The Cyberattack Shaking Healthcare to Its Core

By now, you may have heard of or read something about the brutal cyberattack that hit UnitedHealth Group (UHG) subsidiary Change Healthcare. The scope of the breach was massive, and is said to have affected, or outright disrupted, every major facet of the healthcare industry.

So, what happened? What was the government asked to do to help? What does the fallout look like? And what actions has the government actually taken? Here is the Cliffs Notes version.

Change Healthcare, which connects hospitals and pharmacies with insurers, has had most of its systems offline since a Feb. 21 data breach, impeding claims and prescription processing nationwide. UHG has stated that systems will remain down until a later date in March.

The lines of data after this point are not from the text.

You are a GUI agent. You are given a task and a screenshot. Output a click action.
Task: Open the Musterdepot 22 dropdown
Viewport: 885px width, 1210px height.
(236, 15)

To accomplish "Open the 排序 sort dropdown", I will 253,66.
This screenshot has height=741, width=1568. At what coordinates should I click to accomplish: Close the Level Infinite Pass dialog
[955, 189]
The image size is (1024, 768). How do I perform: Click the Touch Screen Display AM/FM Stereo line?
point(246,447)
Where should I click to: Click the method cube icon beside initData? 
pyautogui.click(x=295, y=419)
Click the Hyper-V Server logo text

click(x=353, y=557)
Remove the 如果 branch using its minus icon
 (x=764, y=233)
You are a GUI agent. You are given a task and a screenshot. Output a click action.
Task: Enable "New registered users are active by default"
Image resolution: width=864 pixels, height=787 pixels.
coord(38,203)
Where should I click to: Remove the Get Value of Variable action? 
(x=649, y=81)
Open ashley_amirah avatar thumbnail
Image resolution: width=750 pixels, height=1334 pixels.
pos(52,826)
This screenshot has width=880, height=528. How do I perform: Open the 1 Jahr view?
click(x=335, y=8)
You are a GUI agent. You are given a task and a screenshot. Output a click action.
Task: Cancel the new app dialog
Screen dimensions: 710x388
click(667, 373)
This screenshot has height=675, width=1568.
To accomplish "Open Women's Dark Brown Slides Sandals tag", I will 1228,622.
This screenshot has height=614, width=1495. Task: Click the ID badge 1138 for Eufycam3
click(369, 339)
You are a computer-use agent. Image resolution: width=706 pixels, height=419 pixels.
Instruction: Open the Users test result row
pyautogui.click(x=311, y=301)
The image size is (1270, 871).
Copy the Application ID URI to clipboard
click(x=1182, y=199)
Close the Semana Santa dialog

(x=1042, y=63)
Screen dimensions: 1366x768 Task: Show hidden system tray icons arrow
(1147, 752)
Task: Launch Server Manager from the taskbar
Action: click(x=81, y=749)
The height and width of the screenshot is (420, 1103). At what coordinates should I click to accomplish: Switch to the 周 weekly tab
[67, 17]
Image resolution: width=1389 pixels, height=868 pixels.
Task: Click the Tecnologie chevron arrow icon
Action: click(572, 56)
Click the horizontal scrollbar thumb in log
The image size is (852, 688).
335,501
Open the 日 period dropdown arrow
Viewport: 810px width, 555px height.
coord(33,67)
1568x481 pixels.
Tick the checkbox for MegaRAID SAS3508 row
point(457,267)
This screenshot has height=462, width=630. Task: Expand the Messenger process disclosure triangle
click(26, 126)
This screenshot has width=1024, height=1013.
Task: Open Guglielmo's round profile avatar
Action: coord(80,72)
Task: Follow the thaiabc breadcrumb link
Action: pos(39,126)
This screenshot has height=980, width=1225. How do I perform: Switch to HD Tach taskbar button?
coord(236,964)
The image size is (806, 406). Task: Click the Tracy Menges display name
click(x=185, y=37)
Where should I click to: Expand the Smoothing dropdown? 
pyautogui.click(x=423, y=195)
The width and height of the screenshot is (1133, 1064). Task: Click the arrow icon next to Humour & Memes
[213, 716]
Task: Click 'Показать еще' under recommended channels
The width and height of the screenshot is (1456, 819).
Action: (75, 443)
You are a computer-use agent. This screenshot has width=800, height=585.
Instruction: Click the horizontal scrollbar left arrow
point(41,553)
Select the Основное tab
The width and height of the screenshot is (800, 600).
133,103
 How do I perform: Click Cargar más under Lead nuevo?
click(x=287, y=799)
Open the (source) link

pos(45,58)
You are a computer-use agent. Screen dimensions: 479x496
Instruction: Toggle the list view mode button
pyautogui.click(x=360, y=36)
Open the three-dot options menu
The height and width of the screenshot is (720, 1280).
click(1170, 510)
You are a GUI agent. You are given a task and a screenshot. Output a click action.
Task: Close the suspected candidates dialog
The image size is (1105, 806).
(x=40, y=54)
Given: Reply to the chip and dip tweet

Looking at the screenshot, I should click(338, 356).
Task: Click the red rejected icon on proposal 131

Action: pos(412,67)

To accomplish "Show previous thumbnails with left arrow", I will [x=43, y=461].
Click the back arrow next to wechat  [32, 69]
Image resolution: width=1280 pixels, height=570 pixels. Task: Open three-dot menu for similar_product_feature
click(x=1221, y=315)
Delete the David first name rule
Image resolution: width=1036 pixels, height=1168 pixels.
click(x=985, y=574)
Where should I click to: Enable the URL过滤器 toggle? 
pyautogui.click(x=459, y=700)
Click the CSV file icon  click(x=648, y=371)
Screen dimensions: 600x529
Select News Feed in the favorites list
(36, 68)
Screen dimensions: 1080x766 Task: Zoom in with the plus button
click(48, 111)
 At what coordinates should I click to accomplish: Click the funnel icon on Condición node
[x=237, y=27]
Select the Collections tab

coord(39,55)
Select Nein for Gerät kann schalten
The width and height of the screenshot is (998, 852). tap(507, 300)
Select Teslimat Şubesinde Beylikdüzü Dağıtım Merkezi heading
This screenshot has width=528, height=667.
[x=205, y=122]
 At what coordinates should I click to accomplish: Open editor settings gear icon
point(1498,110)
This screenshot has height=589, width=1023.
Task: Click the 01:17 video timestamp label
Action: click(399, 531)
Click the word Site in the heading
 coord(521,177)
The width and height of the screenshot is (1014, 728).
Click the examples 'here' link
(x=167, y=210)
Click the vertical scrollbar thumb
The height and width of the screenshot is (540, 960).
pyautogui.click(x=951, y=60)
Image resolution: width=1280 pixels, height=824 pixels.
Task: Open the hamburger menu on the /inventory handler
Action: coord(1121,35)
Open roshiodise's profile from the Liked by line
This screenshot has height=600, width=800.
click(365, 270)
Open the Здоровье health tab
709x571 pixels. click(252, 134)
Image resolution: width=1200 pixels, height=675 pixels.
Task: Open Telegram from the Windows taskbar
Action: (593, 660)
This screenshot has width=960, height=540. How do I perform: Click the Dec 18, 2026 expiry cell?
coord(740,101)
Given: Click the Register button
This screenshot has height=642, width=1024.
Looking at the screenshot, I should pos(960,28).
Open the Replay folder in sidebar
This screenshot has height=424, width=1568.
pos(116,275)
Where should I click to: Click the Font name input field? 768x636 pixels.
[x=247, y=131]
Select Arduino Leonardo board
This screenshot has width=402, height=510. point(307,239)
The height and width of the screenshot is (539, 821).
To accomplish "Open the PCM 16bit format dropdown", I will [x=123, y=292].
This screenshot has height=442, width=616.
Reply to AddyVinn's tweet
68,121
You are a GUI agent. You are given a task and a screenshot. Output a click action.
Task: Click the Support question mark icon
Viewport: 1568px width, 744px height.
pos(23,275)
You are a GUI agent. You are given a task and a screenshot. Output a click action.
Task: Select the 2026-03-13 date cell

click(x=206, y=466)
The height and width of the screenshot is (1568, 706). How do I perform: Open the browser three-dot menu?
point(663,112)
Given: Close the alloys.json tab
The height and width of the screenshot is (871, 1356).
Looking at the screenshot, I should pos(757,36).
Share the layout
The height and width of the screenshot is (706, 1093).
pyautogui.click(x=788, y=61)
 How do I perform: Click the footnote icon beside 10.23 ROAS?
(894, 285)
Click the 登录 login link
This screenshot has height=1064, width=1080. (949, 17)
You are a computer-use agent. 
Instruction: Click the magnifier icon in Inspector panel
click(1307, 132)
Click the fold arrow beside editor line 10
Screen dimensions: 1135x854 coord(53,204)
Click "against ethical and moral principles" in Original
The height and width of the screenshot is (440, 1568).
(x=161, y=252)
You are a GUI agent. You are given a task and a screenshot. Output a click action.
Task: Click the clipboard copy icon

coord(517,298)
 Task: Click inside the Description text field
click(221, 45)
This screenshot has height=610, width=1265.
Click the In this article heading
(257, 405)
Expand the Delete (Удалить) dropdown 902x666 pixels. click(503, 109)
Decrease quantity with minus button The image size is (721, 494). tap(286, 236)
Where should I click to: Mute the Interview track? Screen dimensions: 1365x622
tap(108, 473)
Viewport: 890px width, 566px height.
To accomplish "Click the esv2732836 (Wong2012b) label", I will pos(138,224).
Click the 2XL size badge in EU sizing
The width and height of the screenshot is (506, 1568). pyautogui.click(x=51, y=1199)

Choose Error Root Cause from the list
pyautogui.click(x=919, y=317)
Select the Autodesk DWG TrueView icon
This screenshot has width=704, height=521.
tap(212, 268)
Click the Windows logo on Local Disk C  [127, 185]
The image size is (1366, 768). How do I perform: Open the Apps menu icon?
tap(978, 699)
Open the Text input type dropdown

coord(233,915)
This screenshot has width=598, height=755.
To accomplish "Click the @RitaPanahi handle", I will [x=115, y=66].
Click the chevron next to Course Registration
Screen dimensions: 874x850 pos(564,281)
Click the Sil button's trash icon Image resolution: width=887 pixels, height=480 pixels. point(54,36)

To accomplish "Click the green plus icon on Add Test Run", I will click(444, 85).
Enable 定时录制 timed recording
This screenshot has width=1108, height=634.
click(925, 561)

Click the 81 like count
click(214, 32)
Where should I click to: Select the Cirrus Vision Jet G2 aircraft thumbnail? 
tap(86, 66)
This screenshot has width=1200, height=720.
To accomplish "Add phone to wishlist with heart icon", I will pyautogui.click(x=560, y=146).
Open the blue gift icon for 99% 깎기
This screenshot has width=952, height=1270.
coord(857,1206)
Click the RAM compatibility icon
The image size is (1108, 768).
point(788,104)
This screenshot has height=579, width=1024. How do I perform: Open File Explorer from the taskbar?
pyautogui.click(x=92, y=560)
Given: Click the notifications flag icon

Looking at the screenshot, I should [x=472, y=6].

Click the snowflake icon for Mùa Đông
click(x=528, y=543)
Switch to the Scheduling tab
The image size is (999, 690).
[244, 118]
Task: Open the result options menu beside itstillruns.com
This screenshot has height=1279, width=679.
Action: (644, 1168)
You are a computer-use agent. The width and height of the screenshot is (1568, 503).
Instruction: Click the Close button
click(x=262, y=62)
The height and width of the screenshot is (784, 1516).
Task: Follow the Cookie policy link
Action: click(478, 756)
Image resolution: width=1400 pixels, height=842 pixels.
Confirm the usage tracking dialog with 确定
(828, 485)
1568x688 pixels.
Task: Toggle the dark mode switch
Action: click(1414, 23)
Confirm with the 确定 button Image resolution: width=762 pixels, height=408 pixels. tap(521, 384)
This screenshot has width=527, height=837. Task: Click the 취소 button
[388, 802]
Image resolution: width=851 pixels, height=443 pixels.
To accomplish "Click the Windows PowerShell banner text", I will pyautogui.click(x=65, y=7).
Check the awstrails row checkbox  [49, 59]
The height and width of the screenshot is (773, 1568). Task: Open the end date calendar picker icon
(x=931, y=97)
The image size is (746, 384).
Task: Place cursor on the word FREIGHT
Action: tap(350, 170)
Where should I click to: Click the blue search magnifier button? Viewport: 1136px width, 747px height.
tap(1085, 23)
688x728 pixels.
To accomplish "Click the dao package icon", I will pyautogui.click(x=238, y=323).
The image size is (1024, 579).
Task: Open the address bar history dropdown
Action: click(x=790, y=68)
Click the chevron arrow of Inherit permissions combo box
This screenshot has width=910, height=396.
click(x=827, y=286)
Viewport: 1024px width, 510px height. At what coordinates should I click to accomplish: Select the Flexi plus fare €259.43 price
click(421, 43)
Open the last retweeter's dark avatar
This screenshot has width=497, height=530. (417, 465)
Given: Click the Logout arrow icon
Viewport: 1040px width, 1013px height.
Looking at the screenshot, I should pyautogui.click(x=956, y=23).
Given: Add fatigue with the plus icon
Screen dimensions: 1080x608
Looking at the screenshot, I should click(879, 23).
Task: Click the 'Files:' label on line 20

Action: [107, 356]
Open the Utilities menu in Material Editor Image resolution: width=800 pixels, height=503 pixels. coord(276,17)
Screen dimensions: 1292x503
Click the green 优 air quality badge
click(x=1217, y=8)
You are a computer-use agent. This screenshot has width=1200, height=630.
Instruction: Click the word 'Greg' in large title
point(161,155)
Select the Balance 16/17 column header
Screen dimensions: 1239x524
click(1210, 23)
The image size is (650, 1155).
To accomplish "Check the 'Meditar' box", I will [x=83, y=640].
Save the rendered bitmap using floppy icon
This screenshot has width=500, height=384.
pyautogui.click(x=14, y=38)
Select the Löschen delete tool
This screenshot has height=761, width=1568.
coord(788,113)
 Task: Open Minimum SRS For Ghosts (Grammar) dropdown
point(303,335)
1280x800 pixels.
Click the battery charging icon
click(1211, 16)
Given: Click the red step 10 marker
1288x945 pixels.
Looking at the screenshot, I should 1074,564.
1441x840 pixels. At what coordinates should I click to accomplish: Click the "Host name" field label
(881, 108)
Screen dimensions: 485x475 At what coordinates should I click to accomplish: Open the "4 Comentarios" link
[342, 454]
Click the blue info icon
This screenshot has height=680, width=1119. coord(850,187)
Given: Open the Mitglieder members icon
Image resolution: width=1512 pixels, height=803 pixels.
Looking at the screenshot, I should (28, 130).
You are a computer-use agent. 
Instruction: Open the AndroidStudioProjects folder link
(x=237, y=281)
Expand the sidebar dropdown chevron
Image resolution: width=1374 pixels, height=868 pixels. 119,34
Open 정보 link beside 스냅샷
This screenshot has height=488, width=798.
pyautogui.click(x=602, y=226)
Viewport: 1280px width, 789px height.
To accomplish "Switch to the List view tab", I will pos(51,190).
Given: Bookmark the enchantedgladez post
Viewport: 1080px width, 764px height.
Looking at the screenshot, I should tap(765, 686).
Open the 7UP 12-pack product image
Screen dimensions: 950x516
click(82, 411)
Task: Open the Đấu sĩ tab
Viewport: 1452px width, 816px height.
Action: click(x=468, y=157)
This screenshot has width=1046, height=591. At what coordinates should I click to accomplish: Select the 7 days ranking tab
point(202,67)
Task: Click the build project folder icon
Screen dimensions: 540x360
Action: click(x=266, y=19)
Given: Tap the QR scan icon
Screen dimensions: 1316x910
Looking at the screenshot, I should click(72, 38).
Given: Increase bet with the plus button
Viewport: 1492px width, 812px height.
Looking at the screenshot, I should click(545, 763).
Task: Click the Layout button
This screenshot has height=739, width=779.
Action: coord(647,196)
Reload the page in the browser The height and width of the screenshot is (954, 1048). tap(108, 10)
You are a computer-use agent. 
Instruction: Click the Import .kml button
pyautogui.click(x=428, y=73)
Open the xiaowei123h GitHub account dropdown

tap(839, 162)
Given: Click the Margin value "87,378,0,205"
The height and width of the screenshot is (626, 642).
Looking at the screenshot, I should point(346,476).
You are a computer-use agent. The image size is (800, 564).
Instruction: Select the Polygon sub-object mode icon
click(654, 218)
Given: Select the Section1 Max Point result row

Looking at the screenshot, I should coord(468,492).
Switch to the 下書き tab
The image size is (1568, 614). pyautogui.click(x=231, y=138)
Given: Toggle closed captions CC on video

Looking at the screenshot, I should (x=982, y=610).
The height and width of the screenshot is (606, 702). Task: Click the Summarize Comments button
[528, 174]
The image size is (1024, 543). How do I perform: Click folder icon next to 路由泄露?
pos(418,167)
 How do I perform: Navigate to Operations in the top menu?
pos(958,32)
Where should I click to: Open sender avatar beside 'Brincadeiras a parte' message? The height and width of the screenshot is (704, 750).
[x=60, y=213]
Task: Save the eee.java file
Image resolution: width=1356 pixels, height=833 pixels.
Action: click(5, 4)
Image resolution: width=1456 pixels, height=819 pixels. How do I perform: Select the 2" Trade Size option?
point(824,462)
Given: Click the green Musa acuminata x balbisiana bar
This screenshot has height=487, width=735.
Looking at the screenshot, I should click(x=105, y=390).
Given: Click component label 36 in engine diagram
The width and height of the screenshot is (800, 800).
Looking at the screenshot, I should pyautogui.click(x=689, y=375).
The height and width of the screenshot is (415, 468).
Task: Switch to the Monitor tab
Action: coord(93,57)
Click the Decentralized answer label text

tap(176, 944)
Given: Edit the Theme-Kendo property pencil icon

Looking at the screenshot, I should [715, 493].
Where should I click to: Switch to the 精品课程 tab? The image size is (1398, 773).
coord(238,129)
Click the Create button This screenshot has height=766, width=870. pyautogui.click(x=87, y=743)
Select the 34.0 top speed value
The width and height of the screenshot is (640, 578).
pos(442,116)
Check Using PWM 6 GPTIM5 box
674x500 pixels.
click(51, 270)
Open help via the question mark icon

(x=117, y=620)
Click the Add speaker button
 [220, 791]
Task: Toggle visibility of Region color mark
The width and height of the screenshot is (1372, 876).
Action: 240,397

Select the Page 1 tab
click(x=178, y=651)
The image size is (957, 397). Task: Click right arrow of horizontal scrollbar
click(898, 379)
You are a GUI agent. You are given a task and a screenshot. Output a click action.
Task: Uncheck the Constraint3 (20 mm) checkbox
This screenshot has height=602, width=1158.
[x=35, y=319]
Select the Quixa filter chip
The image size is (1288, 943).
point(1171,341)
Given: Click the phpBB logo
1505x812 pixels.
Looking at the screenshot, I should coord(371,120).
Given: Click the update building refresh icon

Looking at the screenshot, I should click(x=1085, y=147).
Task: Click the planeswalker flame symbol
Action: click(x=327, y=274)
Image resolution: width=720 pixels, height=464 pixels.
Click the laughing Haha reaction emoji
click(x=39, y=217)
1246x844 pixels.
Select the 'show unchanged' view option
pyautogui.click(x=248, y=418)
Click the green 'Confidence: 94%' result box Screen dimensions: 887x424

According to the American Hospital Association (AHA), this is the most significant and consequential incident of its kind to impact the U.S. healthcare system in history. The AHA noted that Change Healthcare processes 15 billion healthcare transactions annually, and touches one in every three patient records.

The outage has widely affected billing, eligibility checks, prior authorization requests, and prescription fulfillment, and could spur greater emphasis on enhancing protocols – and greater oversight from the federal government.

In the wake of the attack, the feds have become involved.

First, the Centers for Medicare & Medicaid Services (CMS) issued a statement on the attack and guidance to Medicare Advantage (MA) and Part D sponsors to continue providing access to benefits by removing certain requirements – and to offer advanced funding, in some cases. CMS said it is in “communication with UHG” and “meeting with private health plans.”

Senators asked CMS itself to make accelerated and/or advanced payments available to affected providers and to streamline claims processing as well as payments.

The White House’s National Security Council has been asked to look into financial relief for hospitals, using funds from the U.S. Department of Health and Human Services (HHS) and Department of Veterans Affairs (VA).

HHS has been asked to help guarantee flexibility regarding timely filing requirements of claims, to extend timelines for appeals, and to reevaluate what counts as “critical infrastructure,” which would afford healthcare organizations more federal data breach protections.

However, none of these were able to stop or mitigate the staggering fallout from the breach.

Reports suggest that the cyberattack has impacted many insurers’ ability to track medical expenses. At the same time, insurers are observing a significant reduction in claims data following the breach, while UHG is contending with threats of litigation from patients: at least six cases seeking class-action status have been filed since the cyberattack, alleging that Change didn’t have reasonable cybersecurity measures in place.

Providers nationwide have been dealing with service delays, coping with an inability to receive and finalize reimbursements or check insurance eligibility, and hemorrhaging money.

Following all of this, CMS announced new flexibilities and relief efforts for physicians and other providers and suppliers. In particular, they made applications available for accelerated payments for Medicare Part A and B providers, directed Medicare Administrative Contractors (MACs) to expedite actions needed for providers and suppliers to change clearinghouses, urged Medicaid managed care plans to make prospective payments, and provided public information on how to submit requests for accelerated or advance payments.

While it’s still unknown how helpful these federal actions will be, we do know they are a far cry from fixing the underlying problem. The damage from the Change Healthcare data breach is extensive, and so too will be the effort to pick up the pieces.

More generally, it demonstrates how complex, interconnected, and fragile the healthcare ecosystem is. As such, the response could serve as a model for how future cyberattacks on healthcare organizations are handled – and approaches to help prevent them.

Stay vigilant, because government needs all the help it can get.